Is the cause also Personal?

There are a few, independent ways of showing this, one of which will be mentioned here. Let us first recognize that causes can fall broadly into two categories—personal and scientific. To illustrate this, imagine walking into your house and hearing water boiling on the stove. You ask someone you live with “Why is the water boiling?”, to which they reply, “Well, there are electric coils in the stove that are radiating heat. That heat is then transferred through the stove’s face and into the pot resting on its surface. Likewise, the heat is then transferred from the pot to the water. When the water reaches roughly 212 degrees, it causes the water molecules to move in such a way as to cause the roaring boil that you see.” Now…if you are a sane person, you would probably not find that scientific answer satisfying—no matter how true it may be! This is because you were likely looking for a personal answer such as, “Because I’m making tea. Would you like some?” Scientific explanations are those which can be described by laws of nature acting on matter/energy. Personal explanations are those that describe the actions of free agents. However, seeing as the beginning of the universe was the beginning of the laws of nature and the matter they would act on, it seems impossible that the cause of this beginning could be a scientific explanation. This leaves us with a personal explanation.

An Argument to Convince?

The last thing I would like to mention is that there is no such thing as an argument that is guaranteed to convince someone. For any argument, all one must do to deny the conclusion is to deny one of the premises. That being said, what makes for a truly good argument is the argument's ability to raise the intellectual cost that one would incur if they were to deny one of the argument’s premises. One can imagine an intellectual price tag associated with denying each of the argument’s premises. The goal of a good argument is to raise the value on this price tag to such a high degree that denying the truth of that premise would amount to intellectual suicide. When it comes to Kalam, I believe it does this beautifully. In order to deny the conclusion, one would have to say one of two things:

  1. Something can come from nothing—which is, as mentioned above, absurd.
  2. The universe is eternal—which flies in the face of not only philosophy but the consensus of modern science.

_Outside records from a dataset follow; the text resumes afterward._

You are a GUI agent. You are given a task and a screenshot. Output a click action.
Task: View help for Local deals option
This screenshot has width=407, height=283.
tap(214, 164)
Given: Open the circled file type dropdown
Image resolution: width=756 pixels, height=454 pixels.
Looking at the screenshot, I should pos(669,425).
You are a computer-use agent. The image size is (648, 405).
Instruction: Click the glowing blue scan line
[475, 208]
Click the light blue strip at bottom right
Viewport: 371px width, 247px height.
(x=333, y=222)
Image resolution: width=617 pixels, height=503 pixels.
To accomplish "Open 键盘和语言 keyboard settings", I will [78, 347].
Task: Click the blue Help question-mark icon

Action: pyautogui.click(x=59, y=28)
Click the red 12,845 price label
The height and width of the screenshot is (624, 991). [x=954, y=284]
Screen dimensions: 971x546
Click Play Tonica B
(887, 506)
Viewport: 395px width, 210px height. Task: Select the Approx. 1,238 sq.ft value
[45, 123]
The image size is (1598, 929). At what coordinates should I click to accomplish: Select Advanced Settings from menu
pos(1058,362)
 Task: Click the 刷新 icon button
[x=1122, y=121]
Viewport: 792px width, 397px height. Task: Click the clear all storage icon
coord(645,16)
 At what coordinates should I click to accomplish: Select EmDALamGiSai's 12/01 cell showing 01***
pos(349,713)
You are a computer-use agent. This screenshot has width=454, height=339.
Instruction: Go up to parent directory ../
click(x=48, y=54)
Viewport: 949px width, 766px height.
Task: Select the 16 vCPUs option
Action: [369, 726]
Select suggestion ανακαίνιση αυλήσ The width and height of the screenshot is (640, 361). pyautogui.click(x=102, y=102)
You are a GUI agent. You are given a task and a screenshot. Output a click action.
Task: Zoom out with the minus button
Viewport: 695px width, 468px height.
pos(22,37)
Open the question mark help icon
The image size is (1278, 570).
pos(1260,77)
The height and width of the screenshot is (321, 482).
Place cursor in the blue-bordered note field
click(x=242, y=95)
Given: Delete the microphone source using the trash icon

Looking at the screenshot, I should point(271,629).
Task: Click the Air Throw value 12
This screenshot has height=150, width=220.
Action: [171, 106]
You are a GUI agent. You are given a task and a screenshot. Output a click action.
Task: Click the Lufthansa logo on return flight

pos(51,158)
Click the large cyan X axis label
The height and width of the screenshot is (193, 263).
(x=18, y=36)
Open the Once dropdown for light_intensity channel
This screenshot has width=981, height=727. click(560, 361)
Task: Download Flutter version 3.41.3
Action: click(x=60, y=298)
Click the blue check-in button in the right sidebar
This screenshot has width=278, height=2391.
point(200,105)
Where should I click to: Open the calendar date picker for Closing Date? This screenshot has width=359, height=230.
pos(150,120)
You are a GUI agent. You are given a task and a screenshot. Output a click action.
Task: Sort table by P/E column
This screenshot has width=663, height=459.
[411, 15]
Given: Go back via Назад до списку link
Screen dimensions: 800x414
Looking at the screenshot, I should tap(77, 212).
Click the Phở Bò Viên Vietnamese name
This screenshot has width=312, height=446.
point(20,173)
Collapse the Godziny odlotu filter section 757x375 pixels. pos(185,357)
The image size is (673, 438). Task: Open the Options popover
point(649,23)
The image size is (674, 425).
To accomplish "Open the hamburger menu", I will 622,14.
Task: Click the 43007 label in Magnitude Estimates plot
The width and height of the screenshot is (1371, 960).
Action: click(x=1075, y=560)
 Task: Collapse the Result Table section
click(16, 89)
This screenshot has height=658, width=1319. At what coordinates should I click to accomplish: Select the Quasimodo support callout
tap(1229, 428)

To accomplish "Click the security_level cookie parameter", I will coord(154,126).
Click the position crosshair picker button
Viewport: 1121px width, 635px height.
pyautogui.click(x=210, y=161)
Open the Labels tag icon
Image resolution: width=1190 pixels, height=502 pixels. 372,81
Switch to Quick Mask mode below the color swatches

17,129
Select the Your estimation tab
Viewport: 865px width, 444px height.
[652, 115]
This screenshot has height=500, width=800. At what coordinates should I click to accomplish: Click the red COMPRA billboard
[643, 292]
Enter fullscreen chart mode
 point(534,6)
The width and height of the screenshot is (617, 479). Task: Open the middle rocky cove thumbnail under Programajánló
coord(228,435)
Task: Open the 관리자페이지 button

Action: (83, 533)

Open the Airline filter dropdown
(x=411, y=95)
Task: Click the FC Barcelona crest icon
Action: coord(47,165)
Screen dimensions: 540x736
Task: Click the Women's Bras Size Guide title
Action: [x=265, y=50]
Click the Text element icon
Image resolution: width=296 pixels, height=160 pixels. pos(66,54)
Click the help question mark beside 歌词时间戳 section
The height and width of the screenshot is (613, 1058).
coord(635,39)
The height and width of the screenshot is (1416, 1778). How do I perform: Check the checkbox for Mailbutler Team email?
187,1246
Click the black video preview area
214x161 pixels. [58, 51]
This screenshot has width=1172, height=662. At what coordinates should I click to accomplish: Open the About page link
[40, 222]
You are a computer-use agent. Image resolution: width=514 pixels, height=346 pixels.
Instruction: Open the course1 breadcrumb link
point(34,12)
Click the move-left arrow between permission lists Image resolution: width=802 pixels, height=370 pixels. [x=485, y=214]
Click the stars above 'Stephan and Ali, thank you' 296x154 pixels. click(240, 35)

The fact that this argument actually causes some people to make these kinds of wild claims is a good indication of the weight of the argument. As such, we are left with a compelling and intellectually robust answer to the question, “How can you demonstrate to others that God exists?”

For the scientist who has lived by his faith in the power of reason, the story ends like a bad dream. He has scaled the mountains of ignorance, he is about to conquer the highest peak; as he pulls himself over the final rock, he is greeted by a band of theologians who have been sitting there for centuries.